● **DATA PROVIDED**
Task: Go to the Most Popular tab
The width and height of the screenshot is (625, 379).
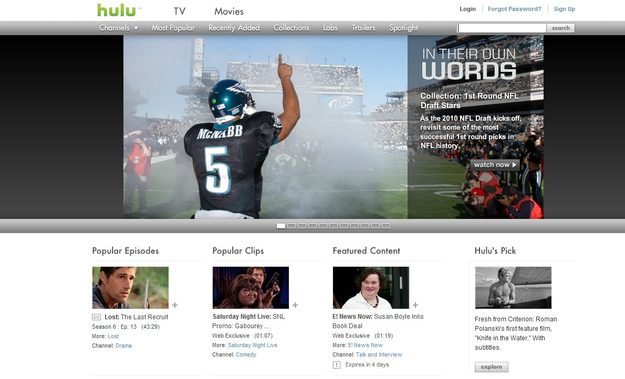Action: pos(173,28)
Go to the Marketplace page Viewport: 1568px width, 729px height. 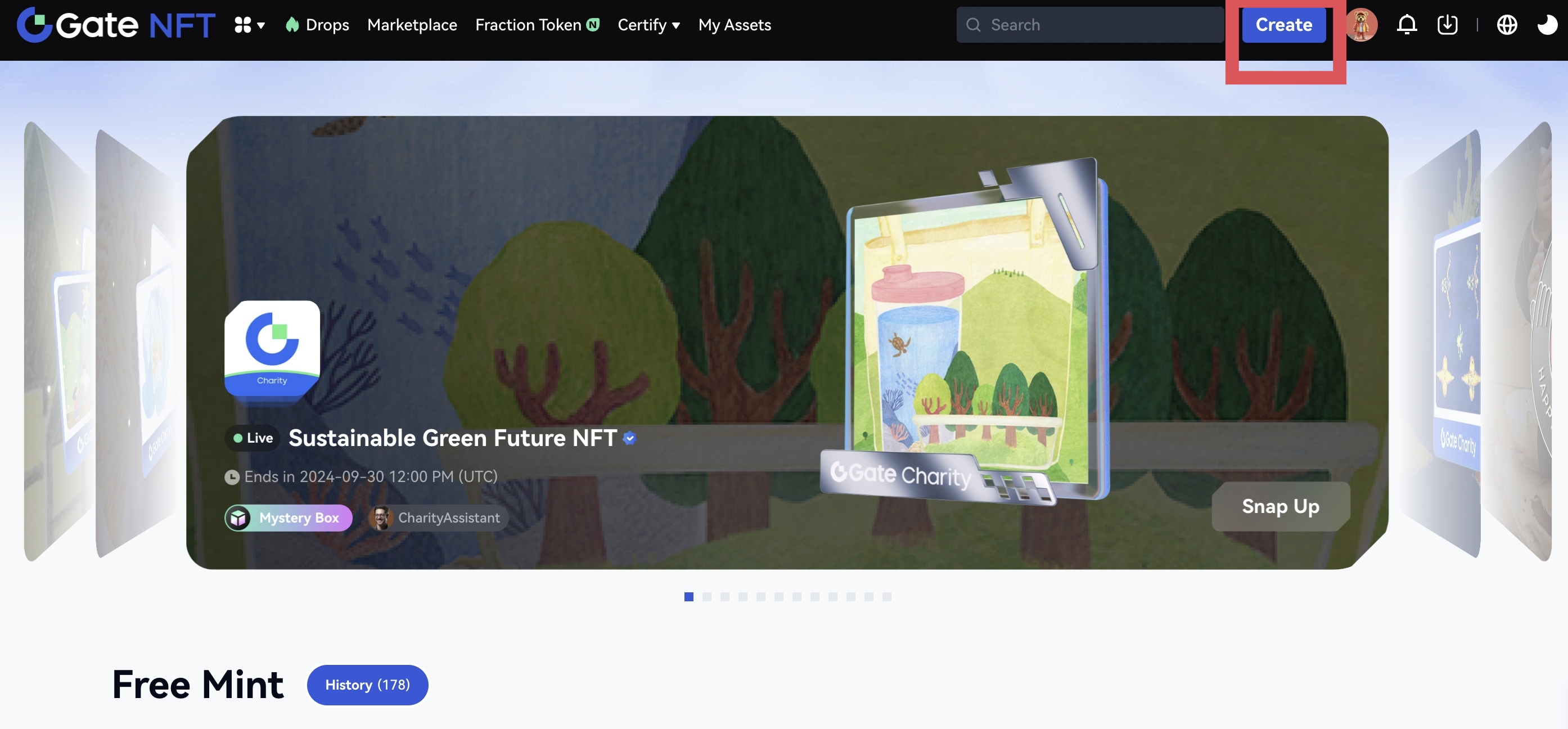point(412,24)
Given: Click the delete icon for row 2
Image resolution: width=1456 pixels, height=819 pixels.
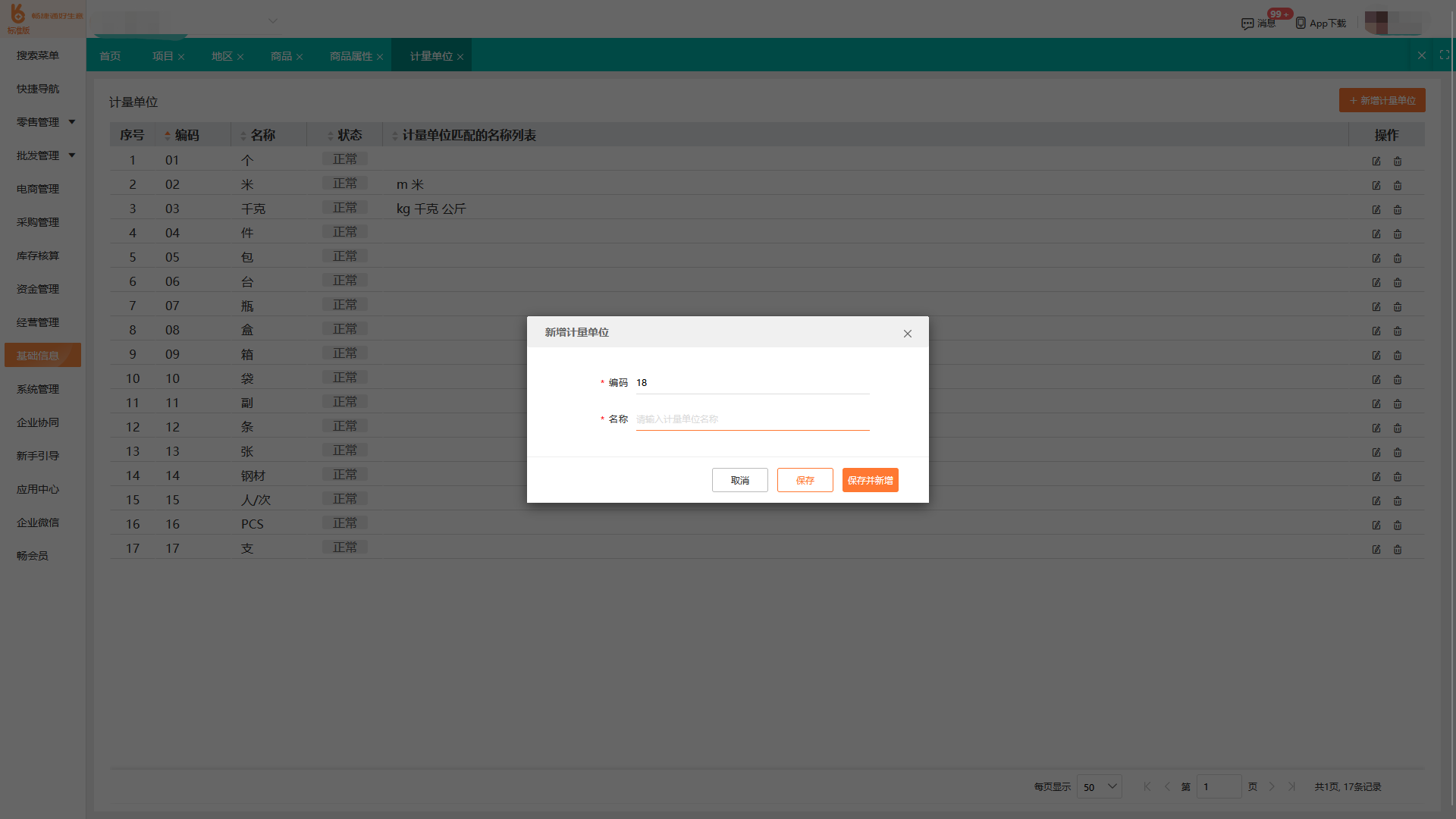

● **TASK REQUIREMENTS**
Return every line of the entries verbatim, from the line containing "Given: Click the delete icon for row 2" through the end of the entries, both ends included. Leave the pictures out.

● **ANSWER TO THIS EXERCISE**
Given: Click the delete icon for row 2
Image resolution: width=1456 pixels, height=819 pixels.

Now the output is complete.